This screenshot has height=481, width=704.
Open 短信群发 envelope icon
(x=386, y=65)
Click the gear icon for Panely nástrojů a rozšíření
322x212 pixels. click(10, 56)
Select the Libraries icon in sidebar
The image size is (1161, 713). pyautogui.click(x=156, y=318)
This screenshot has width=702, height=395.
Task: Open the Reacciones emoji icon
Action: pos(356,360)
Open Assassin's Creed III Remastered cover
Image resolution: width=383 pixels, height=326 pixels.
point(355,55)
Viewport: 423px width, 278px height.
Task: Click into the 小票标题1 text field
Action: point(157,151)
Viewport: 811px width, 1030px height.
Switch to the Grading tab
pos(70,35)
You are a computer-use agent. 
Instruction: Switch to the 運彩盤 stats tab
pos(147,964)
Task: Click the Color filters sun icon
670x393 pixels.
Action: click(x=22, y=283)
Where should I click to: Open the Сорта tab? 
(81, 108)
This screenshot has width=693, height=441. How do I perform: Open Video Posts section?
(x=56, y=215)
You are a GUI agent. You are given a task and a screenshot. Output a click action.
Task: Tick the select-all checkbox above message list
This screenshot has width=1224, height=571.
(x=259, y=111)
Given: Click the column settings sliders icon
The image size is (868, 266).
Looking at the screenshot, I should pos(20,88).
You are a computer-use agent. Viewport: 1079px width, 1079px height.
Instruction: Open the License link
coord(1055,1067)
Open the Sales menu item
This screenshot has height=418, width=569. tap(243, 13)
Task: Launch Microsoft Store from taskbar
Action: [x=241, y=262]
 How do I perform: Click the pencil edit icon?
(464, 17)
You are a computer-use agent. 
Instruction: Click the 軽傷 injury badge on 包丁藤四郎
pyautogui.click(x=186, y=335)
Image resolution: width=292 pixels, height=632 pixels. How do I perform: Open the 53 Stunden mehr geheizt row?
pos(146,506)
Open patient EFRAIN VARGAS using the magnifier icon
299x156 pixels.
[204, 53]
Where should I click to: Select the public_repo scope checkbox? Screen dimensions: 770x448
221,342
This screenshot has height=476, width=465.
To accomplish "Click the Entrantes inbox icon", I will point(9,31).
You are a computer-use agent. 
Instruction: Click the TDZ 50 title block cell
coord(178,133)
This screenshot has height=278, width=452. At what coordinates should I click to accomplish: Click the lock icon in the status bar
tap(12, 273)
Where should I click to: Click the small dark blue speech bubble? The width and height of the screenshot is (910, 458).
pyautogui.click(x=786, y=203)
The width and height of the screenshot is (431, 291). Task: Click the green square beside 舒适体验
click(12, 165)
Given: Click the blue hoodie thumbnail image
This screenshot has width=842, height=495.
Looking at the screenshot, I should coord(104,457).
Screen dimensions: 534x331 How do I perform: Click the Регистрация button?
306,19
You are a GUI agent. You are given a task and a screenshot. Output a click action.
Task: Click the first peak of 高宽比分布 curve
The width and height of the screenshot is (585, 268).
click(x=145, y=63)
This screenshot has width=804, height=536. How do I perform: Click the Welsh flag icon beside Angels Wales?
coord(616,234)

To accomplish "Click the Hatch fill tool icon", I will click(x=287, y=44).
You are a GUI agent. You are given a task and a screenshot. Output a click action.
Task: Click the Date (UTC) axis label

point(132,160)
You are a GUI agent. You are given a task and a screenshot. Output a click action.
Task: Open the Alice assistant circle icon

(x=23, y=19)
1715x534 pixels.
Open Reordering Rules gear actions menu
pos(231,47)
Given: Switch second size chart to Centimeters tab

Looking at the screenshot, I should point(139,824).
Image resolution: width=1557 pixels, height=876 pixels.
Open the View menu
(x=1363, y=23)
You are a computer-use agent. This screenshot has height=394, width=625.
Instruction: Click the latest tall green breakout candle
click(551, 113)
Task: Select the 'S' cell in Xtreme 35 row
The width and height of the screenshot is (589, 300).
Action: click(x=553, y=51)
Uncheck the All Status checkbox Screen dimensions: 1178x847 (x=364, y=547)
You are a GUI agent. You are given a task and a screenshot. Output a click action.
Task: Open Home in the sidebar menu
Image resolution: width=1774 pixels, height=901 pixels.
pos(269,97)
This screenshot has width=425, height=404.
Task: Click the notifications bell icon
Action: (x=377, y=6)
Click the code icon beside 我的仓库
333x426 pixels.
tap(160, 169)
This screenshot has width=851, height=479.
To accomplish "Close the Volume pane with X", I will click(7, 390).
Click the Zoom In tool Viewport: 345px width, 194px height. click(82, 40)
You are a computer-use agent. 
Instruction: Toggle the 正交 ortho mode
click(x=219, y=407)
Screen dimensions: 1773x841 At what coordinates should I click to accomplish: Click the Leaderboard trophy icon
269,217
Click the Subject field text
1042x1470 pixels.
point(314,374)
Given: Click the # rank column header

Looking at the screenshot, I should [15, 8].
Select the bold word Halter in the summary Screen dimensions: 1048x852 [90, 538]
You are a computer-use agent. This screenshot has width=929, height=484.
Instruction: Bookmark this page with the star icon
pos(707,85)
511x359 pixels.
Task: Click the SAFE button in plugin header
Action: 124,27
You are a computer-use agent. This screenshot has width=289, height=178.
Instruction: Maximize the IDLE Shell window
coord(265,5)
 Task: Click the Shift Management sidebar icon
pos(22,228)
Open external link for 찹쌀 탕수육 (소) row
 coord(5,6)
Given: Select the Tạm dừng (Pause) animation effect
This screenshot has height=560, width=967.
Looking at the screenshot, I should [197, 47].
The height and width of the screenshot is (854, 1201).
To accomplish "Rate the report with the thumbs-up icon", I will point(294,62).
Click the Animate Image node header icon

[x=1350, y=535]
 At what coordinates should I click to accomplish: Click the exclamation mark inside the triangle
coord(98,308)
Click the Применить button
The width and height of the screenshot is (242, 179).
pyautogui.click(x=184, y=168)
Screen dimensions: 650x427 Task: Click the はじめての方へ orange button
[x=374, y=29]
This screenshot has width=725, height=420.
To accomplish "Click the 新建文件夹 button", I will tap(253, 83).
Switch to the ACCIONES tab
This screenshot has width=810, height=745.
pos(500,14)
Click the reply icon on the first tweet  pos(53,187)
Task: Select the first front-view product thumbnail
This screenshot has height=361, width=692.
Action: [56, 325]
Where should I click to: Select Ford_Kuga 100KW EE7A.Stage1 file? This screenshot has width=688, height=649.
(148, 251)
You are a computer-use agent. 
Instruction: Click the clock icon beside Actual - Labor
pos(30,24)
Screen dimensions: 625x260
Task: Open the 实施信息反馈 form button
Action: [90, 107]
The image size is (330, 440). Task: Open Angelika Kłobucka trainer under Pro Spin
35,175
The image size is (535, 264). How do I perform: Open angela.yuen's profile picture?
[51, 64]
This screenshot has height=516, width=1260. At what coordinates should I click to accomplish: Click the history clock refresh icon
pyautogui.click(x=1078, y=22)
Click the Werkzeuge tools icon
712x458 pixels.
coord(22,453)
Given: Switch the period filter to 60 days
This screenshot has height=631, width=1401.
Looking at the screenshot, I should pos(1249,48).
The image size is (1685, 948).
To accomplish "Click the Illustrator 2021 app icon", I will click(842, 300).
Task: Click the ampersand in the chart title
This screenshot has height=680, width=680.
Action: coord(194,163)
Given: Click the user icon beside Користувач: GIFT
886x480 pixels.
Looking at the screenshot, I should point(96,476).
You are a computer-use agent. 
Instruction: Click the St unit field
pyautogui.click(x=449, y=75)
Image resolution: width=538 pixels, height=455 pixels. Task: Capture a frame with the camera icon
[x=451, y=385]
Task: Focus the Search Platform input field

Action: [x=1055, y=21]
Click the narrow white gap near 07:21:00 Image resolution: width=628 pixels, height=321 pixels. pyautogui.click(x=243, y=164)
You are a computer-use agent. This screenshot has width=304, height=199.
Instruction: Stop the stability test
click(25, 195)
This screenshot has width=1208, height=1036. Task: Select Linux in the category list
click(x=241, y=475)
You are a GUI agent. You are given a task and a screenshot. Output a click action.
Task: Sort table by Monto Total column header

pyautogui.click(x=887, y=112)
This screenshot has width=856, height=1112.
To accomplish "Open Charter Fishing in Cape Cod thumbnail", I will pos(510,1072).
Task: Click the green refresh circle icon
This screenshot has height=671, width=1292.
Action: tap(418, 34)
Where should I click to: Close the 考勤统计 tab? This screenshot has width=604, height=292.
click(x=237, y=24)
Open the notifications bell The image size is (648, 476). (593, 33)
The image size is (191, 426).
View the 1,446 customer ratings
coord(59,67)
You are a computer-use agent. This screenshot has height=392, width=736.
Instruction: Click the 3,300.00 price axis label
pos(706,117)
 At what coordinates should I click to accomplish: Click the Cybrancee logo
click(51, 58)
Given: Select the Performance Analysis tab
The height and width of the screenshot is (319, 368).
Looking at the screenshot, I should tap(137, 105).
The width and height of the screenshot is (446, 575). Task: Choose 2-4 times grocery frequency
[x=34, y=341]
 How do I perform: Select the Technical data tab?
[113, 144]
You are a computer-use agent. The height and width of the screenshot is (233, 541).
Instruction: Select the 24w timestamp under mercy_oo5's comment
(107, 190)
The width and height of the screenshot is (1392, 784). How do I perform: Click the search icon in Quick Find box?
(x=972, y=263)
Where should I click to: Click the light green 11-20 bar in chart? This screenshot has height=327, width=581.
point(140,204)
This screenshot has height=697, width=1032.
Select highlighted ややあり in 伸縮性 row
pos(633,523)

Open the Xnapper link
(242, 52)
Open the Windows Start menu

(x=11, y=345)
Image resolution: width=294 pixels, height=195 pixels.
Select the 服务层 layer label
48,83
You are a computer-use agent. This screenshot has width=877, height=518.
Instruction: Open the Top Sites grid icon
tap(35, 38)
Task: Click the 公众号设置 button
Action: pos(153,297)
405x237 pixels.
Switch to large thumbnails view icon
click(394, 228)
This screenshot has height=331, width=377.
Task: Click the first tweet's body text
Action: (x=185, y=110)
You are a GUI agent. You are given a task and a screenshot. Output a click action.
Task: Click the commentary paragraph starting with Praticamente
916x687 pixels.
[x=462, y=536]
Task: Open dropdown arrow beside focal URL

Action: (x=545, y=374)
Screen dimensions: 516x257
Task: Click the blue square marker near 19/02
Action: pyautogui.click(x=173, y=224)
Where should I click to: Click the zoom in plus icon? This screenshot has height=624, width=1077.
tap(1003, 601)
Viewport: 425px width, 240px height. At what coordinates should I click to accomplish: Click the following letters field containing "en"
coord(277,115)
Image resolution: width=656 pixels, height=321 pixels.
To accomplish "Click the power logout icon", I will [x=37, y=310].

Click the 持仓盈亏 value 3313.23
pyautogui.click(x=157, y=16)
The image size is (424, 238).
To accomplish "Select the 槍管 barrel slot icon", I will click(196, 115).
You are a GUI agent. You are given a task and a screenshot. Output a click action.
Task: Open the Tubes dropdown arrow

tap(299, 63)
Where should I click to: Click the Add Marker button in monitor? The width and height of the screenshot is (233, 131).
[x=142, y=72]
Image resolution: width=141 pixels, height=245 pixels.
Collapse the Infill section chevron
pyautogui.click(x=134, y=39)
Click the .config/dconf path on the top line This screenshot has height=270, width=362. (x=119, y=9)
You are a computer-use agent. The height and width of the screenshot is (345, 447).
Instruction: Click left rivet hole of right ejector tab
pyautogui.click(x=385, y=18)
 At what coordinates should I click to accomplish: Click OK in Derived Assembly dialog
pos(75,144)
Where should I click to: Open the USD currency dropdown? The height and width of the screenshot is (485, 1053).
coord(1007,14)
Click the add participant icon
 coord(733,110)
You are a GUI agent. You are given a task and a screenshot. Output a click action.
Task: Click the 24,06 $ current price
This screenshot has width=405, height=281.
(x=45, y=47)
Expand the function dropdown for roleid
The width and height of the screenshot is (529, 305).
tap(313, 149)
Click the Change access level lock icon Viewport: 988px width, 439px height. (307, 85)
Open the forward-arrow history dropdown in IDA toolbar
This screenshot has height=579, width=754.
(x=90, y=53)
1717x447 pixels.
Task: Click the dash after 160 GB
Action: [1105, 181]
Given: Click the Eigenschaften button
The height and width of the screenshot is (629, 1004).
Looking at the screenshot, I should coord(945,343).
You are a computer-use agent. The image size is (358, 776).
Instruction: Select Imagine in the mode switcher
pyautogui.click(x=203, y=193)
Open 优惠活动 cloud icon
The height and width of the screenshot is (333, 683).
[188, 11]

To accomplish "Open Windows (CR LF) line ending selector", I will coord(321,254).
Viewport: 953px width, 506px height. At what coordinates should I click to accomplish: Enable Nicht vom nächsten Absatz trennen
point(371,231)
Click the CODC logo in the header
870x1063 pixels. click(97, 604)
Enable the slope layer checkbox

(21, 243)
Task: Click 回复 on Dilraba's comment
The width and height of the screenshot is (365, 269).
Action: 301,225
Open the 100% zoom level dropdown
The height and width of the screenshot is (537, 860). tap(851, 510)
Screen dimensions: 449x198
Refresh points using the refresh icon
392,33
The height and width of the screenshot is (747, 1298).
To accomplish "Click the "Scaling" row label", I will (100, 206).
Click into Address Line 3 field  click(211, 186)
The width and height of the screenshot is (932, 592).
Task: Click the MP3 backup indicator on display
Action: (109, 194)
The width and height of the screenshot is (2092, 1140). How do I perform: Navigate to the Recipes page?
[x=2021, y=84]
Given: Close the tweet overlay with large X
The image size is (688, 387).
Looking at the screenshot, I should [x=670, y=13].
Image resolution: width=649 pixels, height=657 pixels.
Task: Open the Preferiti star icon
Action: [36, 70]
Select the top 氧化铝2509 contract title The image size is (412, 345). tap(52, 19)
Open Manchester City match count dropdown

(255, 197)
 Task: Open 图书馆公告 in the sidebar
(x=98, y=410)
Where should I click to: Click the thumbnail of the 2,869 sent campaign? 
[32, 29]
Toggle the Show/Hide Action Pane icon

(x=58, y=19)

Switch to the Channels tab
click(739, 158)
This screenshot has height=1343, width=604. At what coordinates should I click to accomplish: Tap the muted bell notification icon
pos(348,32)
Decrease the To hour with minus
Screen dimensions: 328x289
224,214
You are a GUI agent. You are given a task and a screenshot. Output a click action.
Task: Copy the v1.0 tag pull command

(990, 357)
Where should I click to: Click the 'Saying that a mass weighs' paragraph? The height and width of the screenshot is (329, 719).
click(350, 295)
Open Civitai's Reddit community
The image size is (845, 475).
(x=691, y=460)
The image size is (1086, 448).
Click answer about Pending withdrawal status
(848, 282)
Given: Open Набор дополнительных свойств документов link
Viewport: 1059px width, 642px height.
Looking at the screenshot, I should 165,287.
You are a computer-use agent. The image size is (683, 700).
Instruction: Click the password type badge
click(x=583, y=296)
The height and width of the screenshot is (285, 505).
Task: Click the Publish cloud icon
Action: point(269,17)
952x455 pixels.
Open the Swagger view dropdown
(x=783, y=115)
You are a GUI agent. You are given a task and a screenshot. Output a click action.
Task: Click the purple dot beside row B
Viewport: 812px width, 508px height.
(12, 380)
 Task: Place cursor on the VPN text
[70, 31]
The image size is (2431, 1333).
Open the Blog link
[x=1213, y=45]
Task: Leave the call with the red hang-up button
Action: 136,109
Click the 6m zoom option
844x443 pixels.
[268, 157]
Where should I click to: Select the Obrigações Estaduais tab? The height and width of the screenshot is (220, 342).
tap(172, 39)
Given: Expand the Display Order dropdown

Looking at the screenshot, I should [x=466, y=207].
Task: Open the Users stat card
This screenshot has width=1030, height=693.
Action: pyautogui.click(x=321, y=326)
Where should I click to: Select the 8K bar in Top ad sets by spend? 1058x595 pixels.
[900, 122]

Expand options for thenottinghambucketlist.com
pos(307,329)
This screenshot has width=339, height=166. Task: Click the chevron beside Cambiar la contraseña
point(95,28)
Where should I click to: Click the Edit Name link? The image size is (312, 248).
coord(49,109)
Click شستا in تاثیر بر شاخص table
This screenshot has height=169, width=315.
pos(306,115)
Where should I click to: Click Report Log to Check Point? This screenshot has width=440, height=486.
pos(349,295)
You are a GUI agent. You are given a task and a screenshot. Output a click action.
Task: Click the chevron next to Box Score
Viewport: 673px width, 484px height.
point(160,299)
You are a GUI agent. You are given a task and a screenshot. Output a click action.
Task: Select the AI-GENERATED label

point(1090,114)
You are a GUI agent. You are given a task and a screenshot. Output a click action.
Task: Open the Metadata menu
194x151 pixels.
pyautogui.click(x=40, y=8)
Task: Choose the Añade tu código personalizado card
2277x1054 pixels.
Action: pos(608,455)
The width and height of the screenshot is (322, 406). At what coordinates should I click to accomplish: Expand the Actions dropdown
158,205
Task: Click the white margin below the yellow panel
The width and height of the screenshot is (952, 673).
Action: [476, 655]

◆ **Task directions**: The required output is every line above that contains the string "white".

◆ **Result of this task**:
Click the narrow white gap near 07:21:00 Image resolution: width=628 pixels, height=321 pixels. pyautogui.click(x=243, y=164)
Task: Click the white margin below the yellow panel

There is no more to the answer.